Spotlight on the States: Public Pension Reform
Continuing their efforts to close budget gaps, states across the country have looked to public pension reform as part of a possible solution. Among the states considering such reforms are Illinois, California and New York.
Illinois has been dealing with the issue of public pension reform for a few years now. In 2010, the state passed a reform bill that made various changes to the system for new employees, including raising the retirement age to 67 and increasing the number of earning years pensions are based off from the highest four to the highest eight. Earlier this year, Illinois took another step to improve the state's pension system. On January 5th, Gov. Pat Quinn (D) signed legislation aimed at ending so-called "double dipping" -- instances where state employees took leaves and went to work for unions, but continued to accrue benefits in the state’s pension system based on union pay.
While these reforms have made progress, much more remains to be done on the fiscal front. Earlier this month, Moody’s Investors Service downgraded Illinois’ bond rating from A1 to A2, making it the lowest-rated state in the country (rating agencies S&P and Fitch have California as the lowest-rated state, with Illinois one notch above). In their report, Moody’s stated that "severe pension under-funding" was a key factor in their decision. On a more positive note, a release from Fitch Ratings on January 17th stated that the agency "believes that steps toward improving the status of the state of Illinois' underfunded pension liabilities could be taken during the course of the next year," while still touching on the concerning fiscal projections.
Out west, the state of California is also wrestling with reforms to its public pension system. In his "State of the State" address on January 18th, California Gov. Jerry Brown (D) stated that:
As for pensions, I have put forth my 12 point proposal. Examine it. Improve it. But please take up the issue and do something real. I am committed to pension reform because I believe there is a real problem. Three times as many people are retiring as are entering the workforce. That arithmetic doesn’t add up. In addition, benefits, contributions and the age of retirement all have to balance. I don’t believe they do today. So we have to take action. And we should do it this year.

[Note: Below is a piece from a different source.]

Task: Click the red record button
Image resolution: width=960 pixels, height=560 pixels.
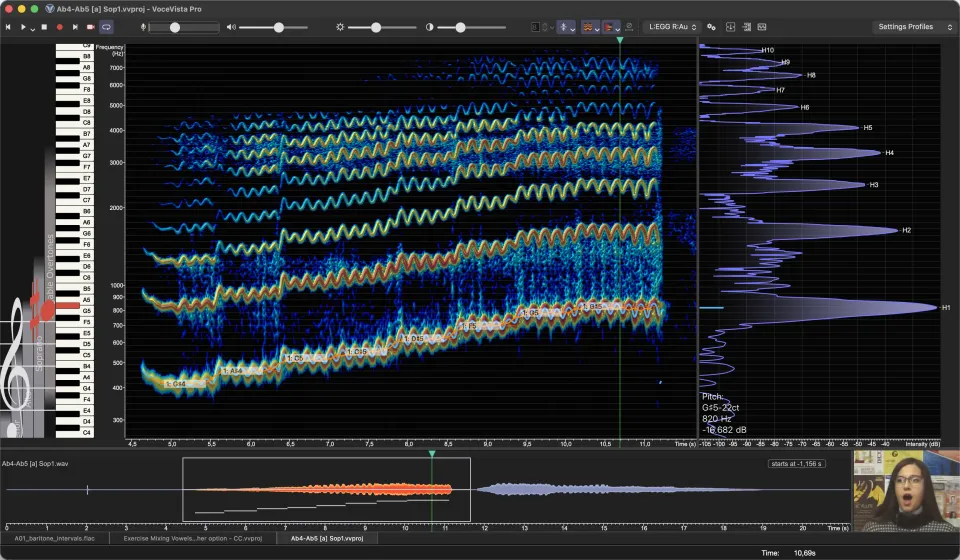Action: [x=59, y=27]
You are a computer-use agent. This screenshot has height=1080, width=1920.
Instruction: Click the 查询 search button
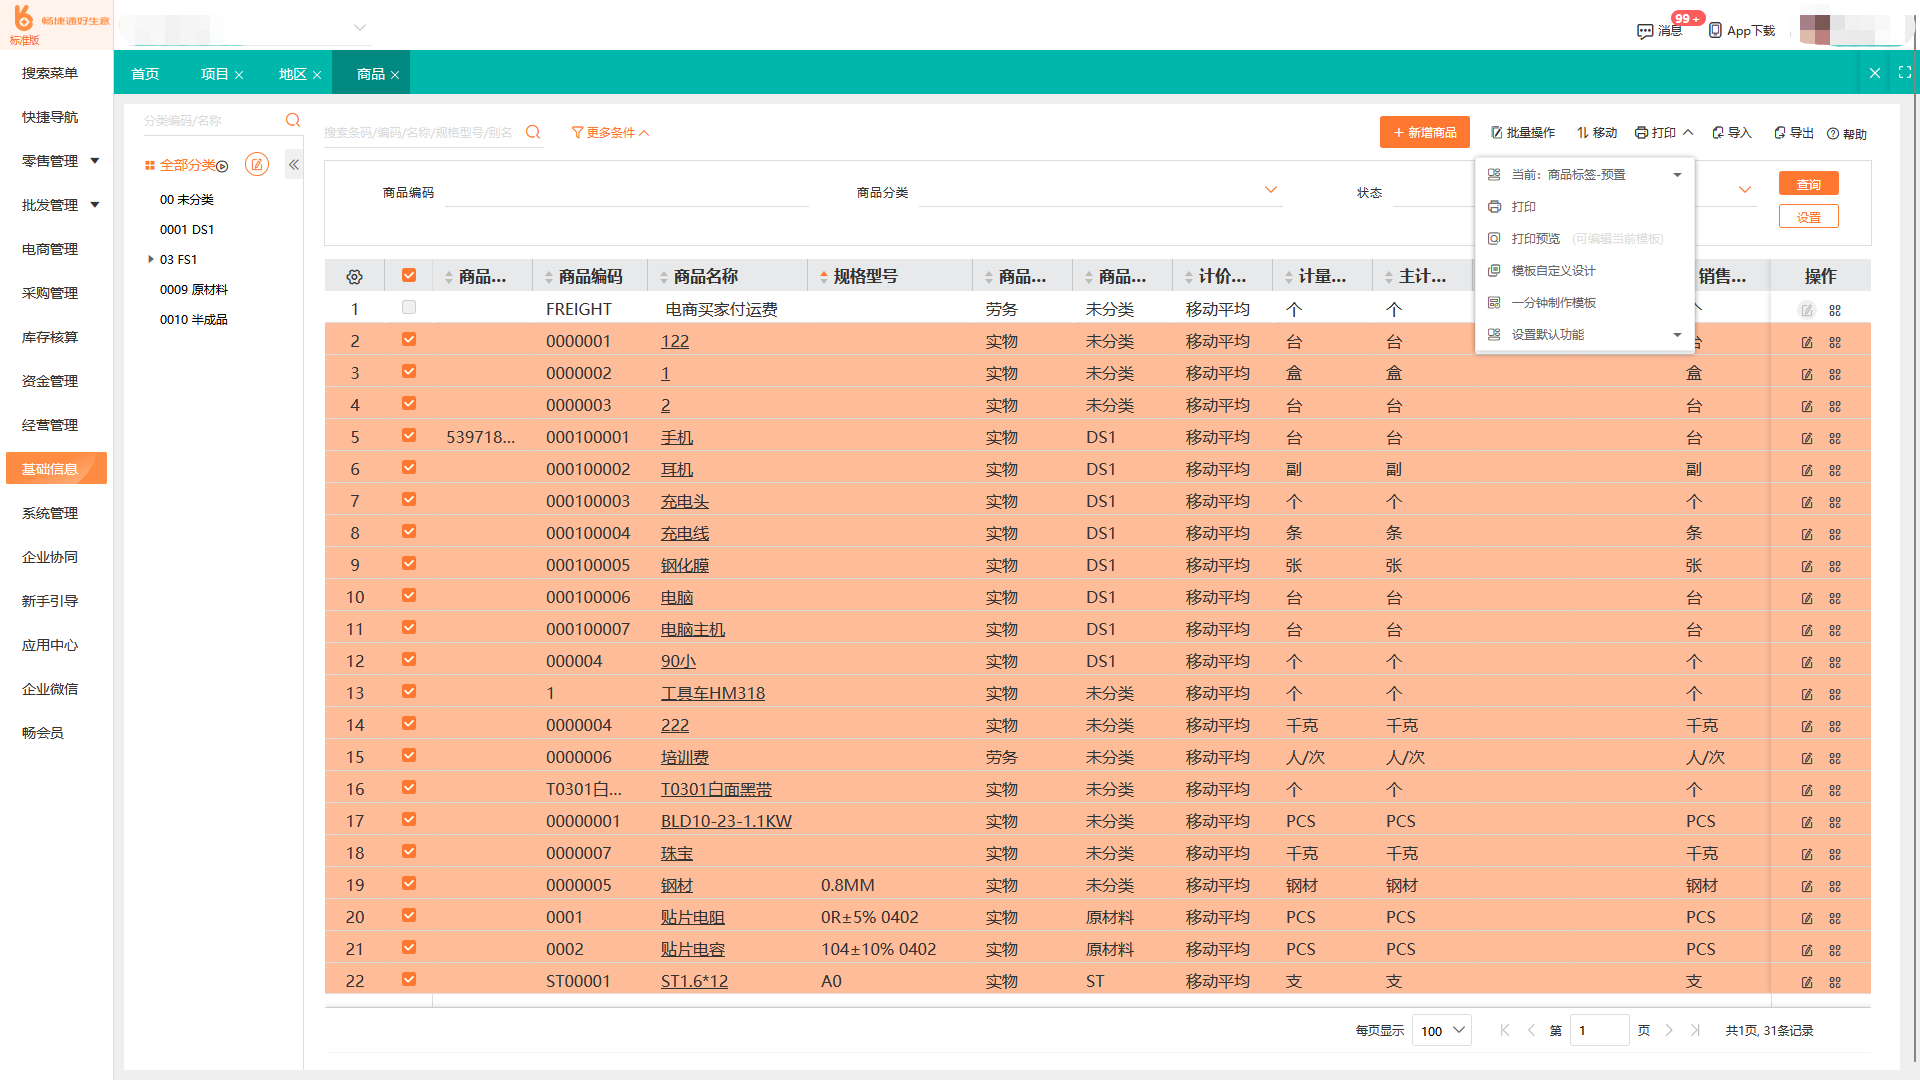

Released on October of last year, Gov. Brown’s 12-point pension reform plan would apply to all state, county and municipal workers in California and, according to a press release, if fully implemented would cut the cost to taxpayers of providing pensions for state employees in half. The plan includes the following changes:
- Raising employee contribution level to at least half of costs
- Creating a new mandatory hybrid retirement system that would include a defined-benefit component as well as a 401(k) style plan
- Raising retirement age for new hires to 67
- Increasing the number of earning years pensions are based off of from the single highest year to the highest 3 years (this has already been put into effect for new state employees)

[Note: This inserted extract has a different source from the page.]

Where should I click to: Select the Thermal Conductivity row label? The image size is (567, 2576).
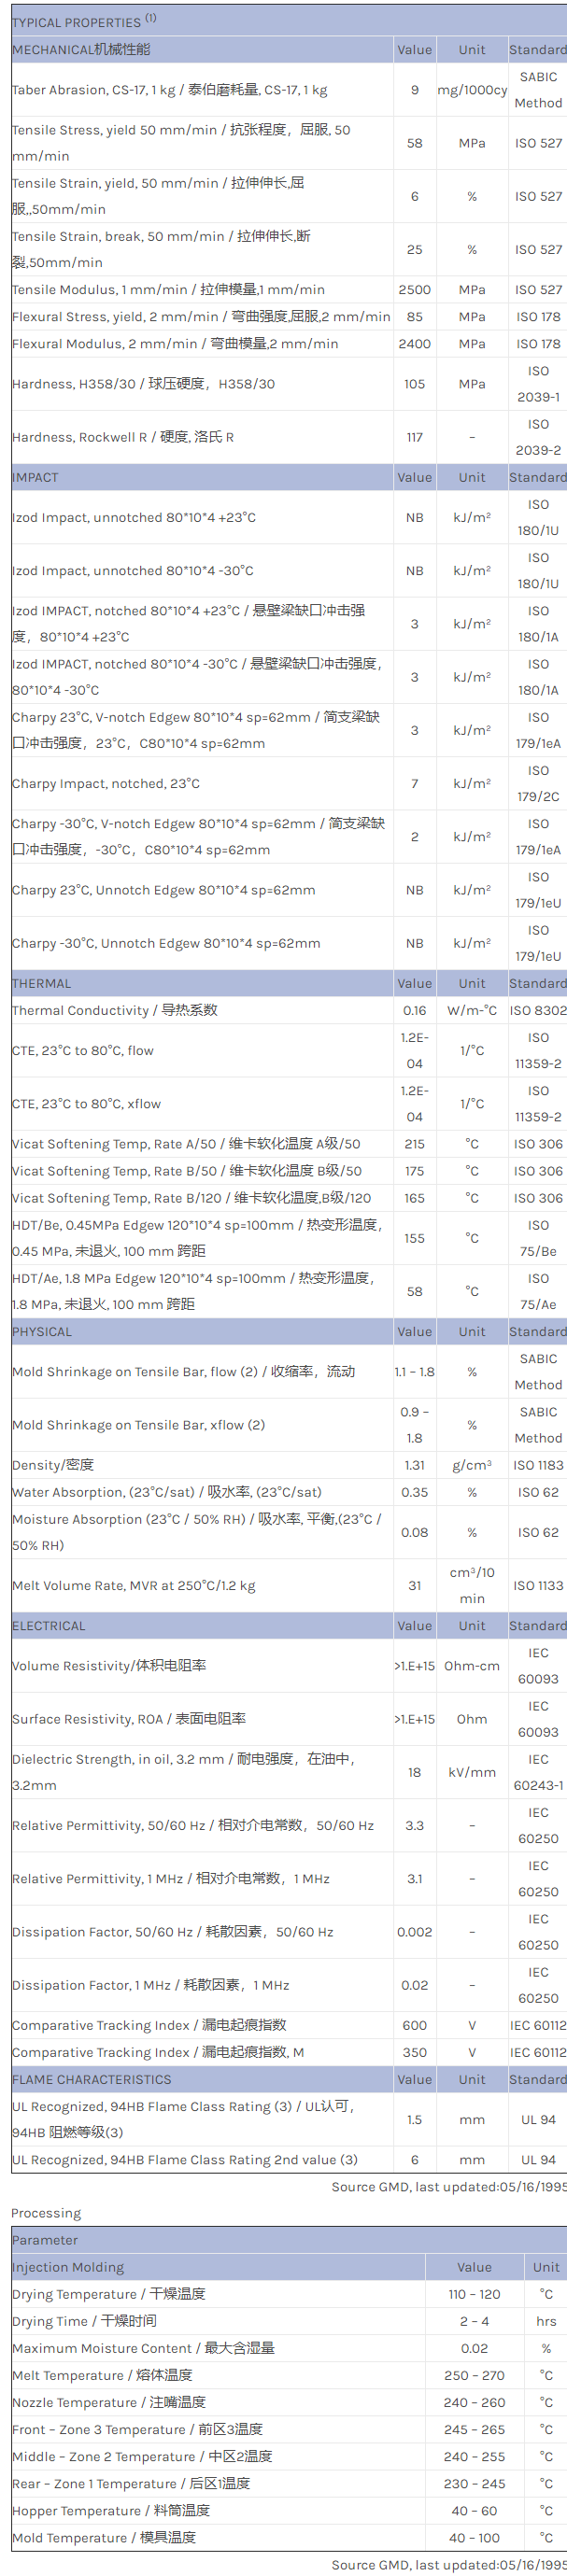[x=114, y=1011]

- Requiring more years of state service for new workers to become eligible for health care benefits at retirement (15 years for the state to pay a portion of premiums, 25 years for the state to pay maximum amount of premiums)
Up in New York, Gov. Andrew Cuomo's (D) proposed budget for FY 2012-2013 includes several reforms to the state's public pension system. His proposal would, among other things, increase employee contributions, raise the retirement age, and create a new option in the system that would allow new state workers to choose between a defined contribution plan or a pension with benefits less than those offered now. These reforms would reduce pension costs by one half compared to the current benefit design, and save public employers outside of New York City $83 billion over 30 years (New York City's savings would be $30 billion over 30 years). NYC Mayor Mike Bloomberg voiced his approval of Gov. Cuomo's focus on reforming the state's pension system, saying in his "State of the City" speech on January 12th that "Governor Cuomo is right to make pension reform a top priority, and he’ll have our full support."
For all of these states, as well as many others, structural and long-term reforms to public pension systems could go a long way toward improving their fiscal outlook. Like all important aspects of the budget, however, the issue of public pension reform can be a political minefield. Hopefully, state government officials will work together to reduce the burden pension systems place on state budgets and taxpayers, while still ensuring a stable financial future for government workers.